▶ _Problem description_
Select, from the data, each line where "beside" occurs.

▶ _Entries provided_
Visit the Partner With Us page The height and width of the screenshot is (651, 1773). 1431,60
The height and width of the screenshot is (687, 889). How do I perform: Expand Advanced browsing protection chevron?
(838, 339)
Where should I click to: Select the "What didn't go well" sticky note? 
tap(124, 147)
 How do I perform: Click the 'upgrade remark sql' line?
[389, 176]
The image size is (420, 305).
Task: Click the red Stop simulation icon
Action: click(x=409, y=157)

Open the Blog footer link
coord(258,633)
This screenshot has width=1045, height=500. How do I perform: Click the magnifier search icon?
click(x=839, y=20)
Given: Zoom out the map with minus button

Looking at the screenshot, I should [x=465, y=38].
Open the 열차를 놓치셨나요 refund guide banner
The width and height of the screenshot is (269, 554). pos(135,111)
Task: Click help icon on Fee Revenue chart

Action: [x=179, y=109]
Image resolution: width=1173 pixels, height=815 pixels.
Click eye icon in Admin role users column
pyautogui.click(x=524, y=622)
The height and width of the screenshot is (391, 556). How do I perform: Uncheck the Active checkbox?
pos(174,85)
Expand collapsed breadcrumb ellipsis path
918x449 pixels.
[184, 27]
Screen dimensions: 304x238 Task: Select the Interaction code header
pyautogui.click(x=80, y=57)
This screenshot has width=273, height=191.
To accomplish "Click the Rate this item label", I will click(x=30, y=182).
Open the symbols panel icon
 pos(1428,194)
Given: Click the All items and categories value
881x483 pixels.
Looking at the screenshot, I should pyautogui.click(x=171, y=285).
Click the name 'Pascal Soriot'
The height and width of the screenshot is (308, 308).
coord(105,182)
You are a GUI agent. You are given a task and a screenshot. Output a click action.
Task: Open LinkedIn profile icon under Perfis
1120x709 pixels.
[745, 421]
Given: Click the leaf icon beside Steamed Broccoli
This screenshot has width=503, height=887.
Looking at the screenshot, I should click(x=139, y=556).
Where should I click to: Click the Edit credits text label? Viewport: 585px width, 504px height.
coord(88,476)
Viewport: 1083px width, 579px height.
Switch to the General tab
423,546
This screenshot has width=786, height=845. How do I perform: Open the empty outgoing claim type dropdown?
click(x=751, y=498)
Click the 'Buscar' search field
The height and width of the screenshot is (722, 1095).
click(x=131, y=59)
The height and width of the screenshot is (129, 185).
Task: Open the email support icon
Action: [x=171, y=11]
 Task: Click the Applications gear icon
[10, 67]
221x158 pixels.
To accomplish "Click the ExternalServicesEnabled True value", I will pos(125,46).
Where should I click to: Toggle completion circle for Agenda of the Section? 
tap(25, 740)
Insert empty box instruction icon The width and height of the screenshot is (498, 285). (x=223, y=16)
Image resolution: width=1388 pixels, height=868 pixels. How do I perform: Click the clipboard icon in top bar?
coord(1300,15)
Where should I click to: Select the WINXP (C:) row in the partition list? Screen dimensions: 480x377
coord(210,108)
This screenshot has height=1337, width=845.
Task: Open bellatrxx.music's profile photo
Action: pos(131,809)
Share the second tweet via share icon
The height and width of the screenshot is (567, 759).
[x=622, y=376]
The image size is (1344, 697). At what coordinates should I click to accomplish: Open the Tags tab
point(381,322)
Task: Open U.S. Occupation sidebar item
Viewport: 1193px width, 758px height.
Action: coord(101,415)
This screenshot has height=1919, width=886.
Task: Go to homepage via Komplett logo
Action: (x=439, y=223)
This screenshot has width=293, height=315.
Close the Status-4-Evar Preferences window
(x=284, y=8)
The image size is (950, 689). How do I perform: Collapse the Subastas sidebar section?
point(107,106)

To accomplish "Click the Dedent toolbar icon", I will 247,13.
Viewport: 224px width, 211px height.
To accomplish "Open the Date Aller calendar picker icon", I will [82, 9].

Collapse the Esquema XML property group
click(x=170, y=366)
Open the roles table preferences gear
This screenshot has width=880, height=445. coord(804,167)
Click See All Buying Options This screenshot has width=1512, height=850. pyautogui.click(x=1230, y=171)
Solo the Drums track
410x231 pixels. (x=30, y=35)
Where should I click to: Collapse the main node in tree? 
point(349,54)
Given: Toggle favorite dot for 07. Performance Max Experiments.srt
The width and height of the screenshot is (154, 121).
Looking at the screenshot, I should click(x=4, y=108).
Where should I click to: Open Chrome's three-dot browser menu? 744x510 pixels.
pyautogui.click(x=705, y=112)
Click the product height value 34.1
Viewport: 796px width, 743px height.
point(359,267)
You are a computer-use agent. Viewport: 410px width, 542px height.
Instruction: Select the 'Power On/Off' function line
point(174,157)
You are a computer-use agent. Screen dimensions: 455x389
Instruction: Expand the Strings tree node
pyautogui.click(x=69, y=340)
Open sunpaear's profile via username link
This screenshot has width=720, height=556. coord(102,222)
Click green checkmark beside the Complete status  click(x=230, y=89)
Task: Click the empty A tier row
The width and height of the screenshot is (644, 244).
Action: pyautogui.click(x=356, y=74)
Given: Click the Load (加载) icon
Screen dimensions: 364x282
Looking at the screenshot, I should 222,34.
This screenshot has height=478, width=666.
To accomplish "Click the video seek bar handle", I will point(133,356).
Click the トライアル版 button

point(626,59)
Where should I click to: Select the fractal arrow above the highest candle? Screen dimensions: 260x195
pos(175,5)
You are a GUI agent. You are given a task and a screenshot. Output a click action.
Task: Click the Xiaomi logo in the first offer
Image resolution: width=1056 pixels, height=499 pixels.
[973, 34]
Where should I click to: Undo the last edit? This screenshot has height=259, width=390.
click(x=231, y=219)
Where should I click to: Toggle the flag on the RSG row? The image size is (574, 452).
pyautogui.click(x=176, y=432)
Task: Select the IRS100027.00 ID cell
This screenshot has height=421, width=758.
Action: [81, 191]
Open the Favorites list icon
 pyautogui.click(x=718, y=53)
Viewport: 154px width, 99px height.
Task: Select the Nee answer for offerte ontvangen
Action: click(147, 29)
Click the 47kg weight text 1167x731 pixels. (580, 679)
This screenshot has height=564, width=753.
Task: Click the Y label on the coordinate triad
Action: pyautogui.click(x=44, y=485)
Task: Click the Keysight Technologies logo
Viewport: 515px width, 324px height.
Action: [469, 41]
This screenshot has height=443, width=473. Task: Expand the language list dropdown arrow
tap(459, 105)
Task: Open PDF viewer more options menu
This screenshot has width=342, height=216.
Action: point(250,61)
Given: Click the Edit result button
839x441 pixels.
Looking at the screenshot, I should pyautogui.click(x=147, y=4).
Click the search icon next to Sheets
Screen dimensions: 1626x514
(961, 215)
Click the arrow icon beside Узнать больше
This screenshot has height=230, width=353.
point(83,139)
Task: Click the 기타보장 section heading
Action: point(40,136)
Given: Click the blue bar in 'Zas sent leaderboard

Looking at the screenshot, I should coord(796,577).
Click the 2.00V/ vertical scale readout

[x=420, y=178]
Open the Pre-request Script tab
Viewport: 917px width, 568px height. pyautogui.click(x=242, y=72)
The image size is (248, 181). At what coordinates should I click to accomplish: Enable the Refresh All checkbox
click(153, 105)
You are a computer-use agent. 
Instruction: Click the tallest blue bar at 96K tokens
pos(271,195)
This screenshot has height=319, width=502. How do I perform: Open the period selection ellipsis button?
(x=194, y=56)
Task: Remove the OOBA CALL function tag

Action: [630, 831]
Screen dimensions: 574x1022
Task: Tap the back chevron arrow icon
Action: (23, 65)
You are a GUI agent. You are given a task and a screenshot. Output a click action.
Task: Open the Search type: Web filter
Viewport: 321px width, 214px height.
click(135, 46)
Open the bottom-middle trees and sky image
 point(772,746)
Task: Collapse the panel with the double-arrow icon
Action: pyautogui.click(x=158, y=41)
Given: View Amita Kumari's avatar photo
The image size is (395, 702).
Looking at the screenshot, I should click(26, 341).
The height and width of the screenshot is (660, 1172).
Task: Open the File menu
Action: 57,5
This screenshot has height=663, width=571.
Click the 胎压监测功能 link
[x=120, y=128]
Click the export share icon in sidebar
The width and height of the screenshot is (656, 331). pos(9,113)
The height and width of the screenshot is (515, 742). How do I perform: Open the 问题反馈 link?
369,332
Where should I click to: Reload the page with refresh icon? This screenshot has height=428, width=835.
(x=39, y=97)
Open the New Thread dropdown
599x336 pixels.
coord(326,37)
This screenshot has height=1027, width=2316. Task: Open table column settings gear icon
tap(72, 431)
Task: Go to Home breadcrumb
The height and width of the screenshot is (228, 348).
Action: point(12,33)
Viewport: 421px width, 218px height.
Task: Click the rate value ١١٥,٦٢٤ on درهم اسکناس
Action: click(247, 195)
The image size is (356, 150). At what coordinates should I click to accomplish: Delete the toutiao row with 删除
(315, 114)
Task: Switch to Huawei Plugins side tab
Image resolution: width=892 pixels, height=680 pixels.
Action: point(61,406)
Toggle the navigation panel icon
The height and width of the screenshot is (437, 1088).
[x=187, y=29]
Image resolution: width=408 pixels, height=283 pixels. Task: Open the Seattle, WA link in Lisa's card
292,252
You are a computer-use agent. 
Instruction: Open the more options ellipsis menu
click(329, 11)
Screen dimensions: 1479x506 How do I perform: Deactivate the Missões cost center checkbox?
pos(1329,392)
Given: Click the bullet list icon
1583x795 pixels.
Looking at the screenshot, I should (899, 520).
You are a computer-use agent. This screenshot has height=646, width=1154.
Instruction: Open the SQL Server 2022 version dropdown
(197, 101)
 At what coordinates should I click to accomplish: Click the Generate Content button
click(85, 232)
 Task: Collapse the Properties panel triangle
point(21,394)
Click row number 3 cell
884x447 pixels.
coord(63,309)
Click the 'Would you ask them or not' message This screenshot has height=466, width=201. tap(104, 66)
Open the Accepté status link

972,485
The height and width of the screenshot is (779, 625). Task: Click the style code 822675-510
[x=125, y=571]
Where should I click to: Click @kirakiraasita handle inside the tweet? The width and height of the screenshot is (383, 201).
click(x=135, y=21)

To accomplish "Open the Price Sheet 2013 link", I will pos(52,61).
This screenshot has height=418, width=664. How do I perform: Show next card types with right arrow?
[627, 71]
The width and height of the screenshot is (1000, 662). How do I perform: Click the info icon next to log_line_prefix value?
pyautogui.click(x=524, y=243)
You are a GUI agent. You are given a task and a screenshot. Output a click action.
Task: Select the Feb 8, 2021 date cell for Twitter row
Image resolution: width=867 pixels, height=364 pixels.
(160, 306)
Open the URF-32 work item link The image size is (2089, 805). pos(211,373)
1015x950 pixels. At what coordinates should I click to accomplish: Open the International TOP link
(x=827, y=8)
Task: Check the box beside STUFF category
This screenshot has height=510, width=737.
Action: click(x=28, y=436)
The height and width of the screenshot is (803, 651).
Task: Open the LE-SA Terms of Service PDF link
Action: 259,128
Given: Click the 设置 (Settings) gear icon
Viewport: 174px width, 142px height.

▶ _Problem solution_
Given: Click the leaf icon beside Steamed Broccoli
Click green checkmark beside the Complete status  click(x=230, y=89)
Click the arrow icon beside Узнать больше
Task: Check the box beside STUFF category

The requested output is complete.